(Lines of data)

▽

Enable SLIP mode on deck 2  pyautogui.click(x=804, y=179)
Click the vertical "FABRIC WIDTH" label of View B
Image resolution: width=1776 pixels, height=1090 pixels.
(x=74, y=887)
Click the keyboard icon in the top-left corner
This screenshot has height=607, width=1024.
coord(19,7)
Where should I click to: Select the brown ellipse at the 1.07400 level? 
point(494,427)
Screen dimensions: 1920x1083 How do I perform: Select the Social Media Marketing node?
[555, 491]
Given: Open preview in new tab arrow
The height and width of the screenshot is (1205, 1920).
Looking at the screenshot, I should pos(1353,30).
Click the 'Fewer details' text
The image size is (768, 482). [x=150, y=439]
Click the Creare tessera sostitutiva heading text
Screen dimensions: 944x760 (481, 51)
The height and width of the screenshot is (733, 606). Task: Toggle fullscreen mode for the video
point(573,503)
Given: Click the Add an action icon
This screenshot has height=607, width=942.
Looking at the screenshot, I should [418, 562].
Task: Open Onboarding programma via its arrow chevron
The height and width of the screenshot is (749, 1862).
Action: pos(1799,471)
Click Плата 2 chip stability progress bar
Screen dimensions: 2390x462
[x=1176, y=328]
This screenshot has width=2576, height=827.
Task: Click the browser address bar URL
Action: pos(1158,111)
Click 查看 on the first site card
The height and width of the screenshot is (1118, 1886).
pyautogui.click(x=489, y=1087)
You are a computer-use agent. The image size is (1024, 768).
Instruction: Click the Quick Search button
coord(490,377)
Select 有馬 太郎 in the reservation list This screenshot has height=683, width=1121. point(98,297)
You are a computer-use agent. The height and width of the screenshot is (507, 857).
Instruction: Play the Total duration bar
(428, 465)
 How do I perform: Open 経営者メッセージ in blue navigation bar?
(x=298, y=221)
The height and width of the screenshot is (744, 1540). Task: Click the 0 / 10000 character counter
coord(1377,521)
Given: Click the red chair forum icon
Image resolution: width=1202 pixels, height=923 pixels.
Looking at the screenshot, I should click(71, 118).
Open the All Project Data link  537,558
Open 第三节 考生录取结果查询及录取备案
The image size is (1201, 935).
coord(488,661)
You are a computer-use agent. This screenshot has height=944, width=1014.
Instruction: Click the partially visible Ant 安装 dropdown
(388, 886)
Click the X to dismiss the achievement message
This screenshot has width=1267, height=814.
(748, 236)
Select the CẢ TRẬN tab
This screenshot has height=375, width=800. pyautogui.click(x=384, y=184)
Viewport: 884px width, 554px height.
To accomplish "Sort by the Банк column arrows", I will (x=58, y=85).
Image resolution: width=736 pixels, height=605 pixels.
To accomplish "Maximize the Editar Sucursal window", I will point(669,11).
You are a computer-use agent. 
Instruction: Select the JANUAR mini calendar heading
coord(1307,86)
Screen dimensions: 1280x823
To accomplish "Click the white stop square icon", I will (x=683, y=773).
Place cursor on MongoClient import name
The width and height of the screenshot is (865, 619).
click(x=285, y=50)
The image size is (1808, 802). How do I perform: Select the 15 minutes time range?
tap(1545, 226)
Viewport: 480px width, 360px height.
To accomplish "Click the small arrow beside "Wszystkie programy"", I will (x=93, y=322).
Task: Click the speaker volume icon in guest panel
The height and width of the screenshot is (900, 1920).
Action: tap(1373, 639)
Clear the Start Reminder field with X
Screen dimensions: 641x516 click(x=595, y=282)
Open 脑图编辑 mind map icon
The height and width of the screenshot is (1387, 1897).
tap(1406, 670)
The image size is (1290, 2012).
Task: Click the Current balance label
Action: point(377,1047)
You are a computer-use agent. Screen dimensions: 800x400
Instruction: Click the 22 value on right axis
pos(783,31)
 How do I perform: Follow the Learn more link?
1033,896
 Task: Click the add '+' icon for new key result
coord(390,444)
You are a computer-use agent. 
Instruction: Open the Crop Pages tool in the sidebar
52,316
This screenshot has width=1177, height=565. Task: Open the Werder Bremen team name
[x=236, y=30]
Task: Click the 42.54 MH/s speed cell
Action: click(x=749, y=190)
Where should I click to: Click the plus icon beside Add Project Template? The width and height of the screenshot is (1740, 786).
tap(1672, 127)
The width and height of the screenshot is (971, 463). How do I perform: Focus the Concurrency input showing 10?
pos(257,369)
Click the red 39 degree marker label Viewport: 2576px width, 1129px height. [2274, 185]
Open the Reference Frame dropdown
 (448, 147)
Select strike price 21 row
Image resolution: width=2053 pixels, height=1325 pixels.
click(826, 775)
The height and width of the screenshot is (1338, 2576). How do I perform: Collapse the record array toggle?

△

§ Task instructions: Reproduce every one of the records above word for word, keeping each line in its original order.

§ Exercise answer:
Enable SLIP mode on deck 2  pyautogui.click(x=804, y=179)
Click the vertical "FABRIC WIDTH" label of View B
Image resolution: width=1776 pixels, height=1090 pixels.
(x=74, y=887)
Click the keyboard icon in the top-left corner
This screenshot has height=607, width=1024.
coord(19,7)
Where should I click to: Select the brown ellipse at the 1.07400 level? 
point(494,427)
Screen dimensions: 1920x1083 How do I perform: Select the Social Media Marketing node?
[555, 491]
Given: Open preview in new tab arrow
The height and width of the screenshot is (1205, 1920).
Looking at the screenshot, I should pos(1353,30).
Click the 'Fewer details' text
The image size is (768, 482). [x=150, y=439]
Click the Creare tessera sostitutiva heading text
Screen dimensions: 944x760 (481, 51)
The height and width of the screenshot is (733, 606). Task: Toggle fullscreen mode for the video
point(573,503)
Given: Click the Add an action icon
This screenshot has height=607, width=942.
Looking at the screenshot, I should [418, 562].
Task: Open Onboarding programma via its arrow chevron
The height and width of the screenshot is (749, 1862).
Action: pos(1799,471)
Click Плата 2 chip stability progress bar
Screen dimensions: 2390x462
[x=1176, y=328]
This screenshot has width=2576, height=827.
Task: Click the browser address bar URL
Action: pos(1158,111)
Click 查看 on the first site card
The height and width of the screenshot is (1118, 1886).
pyautogui.click(x=489, y=1087)
You are a computer-use agent. The image size is (1024, 768).
Instruction: Click the Quick Search button
coord(490,377)
Select 有馬 太郎 in the reservation list This screenshot has height=683, width=1121. point(98,297)
You are a computer-use agent. The height and width of the screenshot is (507, 857).
Instruction: Play the Total duration bar
(428, 465)
 How do I perform: Open 経営者メッセージ in blue navigation bar?
(x=298, y=221)
The height and width of the screenshot is (744, 1540). Task: Click the 0 / 10000 character counter
coord(1377,521)
Given: Click the red chair forum icon
Image resolution: width=1202 pixels, height=923 pixels.
Looking at the screenshot, I should click(71, 118).
Open the All Project Data link  537,558
Open 第三节 考生录取结果查询及录取备案
The image size is (1201, 935).
coord(488,661)
You are a computer-use agent. This screenshot has height=944, width=1014.
Instruction: Click the partially visible Ant 安装 dropdown
(388, 886)
Click the X to dismiss the achievement message
This screenshot has width=1267, height=814.
(748, 236)
Select the CẢ TRẬN tab
This screenshot has height=375, width=800. pyautogui.click(x=384, y=184)
Viewport: 884px width, 554px height.
To accomplish "Sort by the Банк column arrows", I will (x=58, y=85).
Image resolution: width=736 pixels, height=605 pixels.
To accomplish "Maximize the Editar Sucursal window", I will point(669,11).
You are a computer-use agent. 
Instruction: Select the JANUAR mini calendar heading
coord(1307,86)
Screen dimensions: 1280x823
To accomplish "Click the white stop square icon", I will (x=683, y=773).
Place cursor on MongoClient import name
The width and height of the screenshot is (865, 619).
click(x=285, y=50)
The image size is (1808, 802). How do I perform: Select the 15 minutes time range?
tap(1545, 226)
Viewport: 480px width, 360px height.
To accomplish "Click the small arrow beside "Wszystkie programy"", I will (x=93, y=322).
Task: Click the speaker volume icon in guest panel
The height and width of the screenshot is (900, 1920).
Action: tap(1373, 639)
Clear the Start Reminder field with X
Screen dimensions: 641x516 click(x=595, y=282)
Open 脑图编辑 mind map icon
The height and width of the screenshot is (1387, 1897).
tap(1406, 670)
The image size is (1290, 2012).
Task: Click the Current balance label
Action: point(377,1047)
You are a computer-use agent. Screen dimensions: 800x400
Instruction: Click the 22 value on right axis
pos(783,31)
 How do I perform: Follow the Learn more link?
1033,896
 Task: Click the add '+' icon for new key result
coord(390,444)
You are a computer-use agent. 
Instruction: Open the Crop Pages tool in the sidebar
52,316
This screenshot has width=1177, height=565. Task: Open the Werder Bremen team name
[x=236, y=30]
Task: Click the 42.54 MH/s speed cell
Action: click(x=749, y=190)
Where should I click to: Click the plus icon beside Add Project Template? The width and height of the screenshot is (1740, 786).
tap(1672, 127)
The width and height of the screenshot is (971, 463). How do I perform: Focus the Concurrency input showing 10?
pos(257,369)
Click the red 39 degree marker label Viewport: 2576px width, 1129px height. [2274, 185]
Open the Reference Frame dropdown
 (448, 147)
Select strike price 21 row
Image resolution: width=2053 pixels, height=1325 pixels.
click(826, 775)
The height and width of the screenshot is (1338, 2576). How do I perform: Collapse the record array toggle?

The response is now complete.